Copy all of the records below word for word, keeping every line unchanged.

* Begin Supplied data *

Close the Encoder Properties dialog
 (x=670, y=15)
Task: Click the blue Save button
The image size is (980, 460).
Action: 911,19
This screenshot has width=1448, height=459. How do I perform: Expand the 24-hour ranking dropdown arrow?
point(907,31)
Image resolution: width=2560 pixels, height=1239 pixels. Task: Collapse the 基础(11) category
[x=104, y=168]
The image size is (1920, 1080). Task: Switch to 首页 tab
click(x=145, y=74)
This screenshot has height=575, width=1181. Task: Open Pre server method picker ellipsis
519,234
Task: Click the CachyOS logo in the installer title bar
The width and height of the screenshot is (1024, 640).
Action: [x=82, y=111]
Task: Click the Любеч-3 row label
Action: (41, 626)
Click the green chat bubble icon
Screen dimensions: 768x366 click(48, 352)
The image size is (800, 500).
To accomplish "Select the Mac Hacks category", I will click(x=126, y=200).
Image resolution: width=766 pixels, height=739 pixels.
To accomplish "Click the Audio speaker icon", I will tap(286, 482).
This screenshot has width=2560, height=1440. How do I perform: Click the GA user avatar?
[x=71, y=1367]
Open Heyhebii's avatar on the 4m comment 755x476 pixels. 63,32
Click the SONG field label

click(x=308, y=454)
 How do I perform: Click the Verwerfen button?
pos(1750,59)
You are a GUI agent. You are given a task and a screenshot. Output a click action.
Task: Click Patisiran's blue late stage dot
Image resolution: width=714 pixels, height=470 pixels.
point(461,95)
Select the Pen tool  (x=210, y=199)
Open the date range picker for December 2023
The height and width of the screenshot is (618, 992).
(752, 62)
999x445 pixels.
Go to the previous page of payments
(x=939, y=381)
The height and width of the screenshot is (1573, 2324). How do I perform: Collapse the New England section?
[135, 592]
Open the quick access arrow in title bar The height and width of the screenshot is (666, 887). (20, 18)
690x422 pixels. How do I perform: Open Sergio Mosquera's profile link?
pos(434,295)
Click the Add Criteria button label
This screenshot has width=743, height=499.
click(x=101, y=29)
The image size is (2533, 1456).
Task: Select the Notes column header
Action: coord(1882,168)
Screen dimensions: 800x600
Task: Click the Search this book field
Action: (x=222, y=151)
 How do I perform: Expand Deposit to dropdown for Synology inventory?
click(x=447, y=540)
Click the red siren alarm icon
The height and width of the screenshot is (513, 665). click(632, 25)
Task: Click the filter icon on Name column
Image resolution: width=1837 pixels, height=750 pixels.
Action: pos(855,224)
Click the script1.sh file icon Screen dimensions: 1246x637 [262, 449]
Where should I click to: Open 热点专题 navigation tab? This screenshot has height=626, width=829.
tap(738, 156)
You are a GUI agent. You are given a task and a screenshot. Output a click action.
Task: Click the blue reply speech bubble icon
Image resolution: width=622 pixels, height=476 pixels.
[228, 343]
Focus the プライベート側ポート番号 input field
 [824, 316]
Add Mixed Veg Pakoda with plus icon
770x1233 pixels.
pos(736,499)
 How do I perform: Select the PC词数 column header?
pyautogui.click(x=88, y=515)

* End Supplied data *

Reply to the exercise:
Close the Encoder Properties dialog
 (x=670, y=15)
Task: Click the blue Save button
The image size is (980, 460).
Action: 911,19
This screenshot has width=1448, height=459. How do I perform: Expand the 24-hour ranking dropdown arrow?
point(907,31)
Image resolution: width=2560 pixels, height=1239 pixels. Task: Collapse the 基础(11) category
[x=104, y=168]
The image size is (1920, 1080). Task: Switch to 首页 tab
click(x=145, y=74)
This screenshot has height=575, width=1181. Task: Open Pre server method picker ellipsis
519,234
Task: Click the CachyOS logo in the installer title bar
The width and height of the screenshot is (1024, 640).
Action: [x=82, y=111]
Task: Click the Любеч-3 row label
Action: (41, 626)
Click the green chat bubble icon
Screen dimensions: 768x366 click(48, 352)
The image size is (800, 500).
To accomplish "Select the Mac Hacks category", I will click(x=126, y=200).
Image resolution: width=766 pixels, height=739 pixels.
To accomplish "Click the Audio speaker icon", I will tap(286, 482).
This screenshot has width=2560, height=1440. How do I perform: Click the GA user avatar?
[x=71, y=1367]
Open Heyhebii's avatar on the 4m comment 755x476 pixels. 63,32
Click the SONG field label

click(x=308, y=454)
 How do I perform: Click the Verwerfen button?
pos(1750,59)
You are a GUI agent. You are given a task and a screenshot. Output a click action.
Task: Click Patisiran's blue late stage dot
Image resolution: width=714 pixels, height=470 pixels.
point(461,95)
Select the Pen tool  (x=210, y=199)
Open the date range picker for December 2023
The height and width of the screenshot is (618, 992).
(752, 62)
999x445 pixels.
Go to the previous page of payments
(x=939, y=381)
The height and width of the screenshot is (1573, 2324). How do I perform: Collapse the New England section?
[135, 592]
Open the quick access arrow in title bar The height and width of the screenshot is (666, 887). (20, 18)
690x422 pixels. How do I perform: Open Sergio Mosquera's profile link?
pos(434,295)
Click the Add Criteria button label
This screenshot has width=743, height=499.
click(x=101, y=29)
The image size is (2533, 1456).
Task: Select the Notes column header
Action: coord(1882,168)
Screen dimensions: 800x600
Task: Click the Search this book field
Action: (x=222, y=151)
 How do I perform: Expand Deposit to dropdown for Synology inventory?
click(x=447, y=540)
Click the red siren alarm icon
The height and width of the screenshot is (513, 665). click(632, 25)
Task: Click the filter icon on Name column
Image resolution: width=1837 pixels, height=750 pixels.
Action: pos(855,224)
Click the script1.sh file icon Screen dimensions: 1246x637 [262, 449]
Where should I click to: Open 热点专题 navigation tab? This screenshot has height=626, width=829.
tap(738, 156)
You are a GUI agent. You are given a task and a screenshot. Output a click action.
Task: Click the blue reply speech bubble icon
Image resolution: width=622 pixels, height=476 pixels.
[228, 343]
Focus the プライベート側ポート番号 input field
 [824, 316]
Add Mixed Veg Pakoda with plus icon
770x1233 pixels.
pos(736,499)
 How do I perform: Select the PC词数 column header?
pyautogui.click(x=88, y=515)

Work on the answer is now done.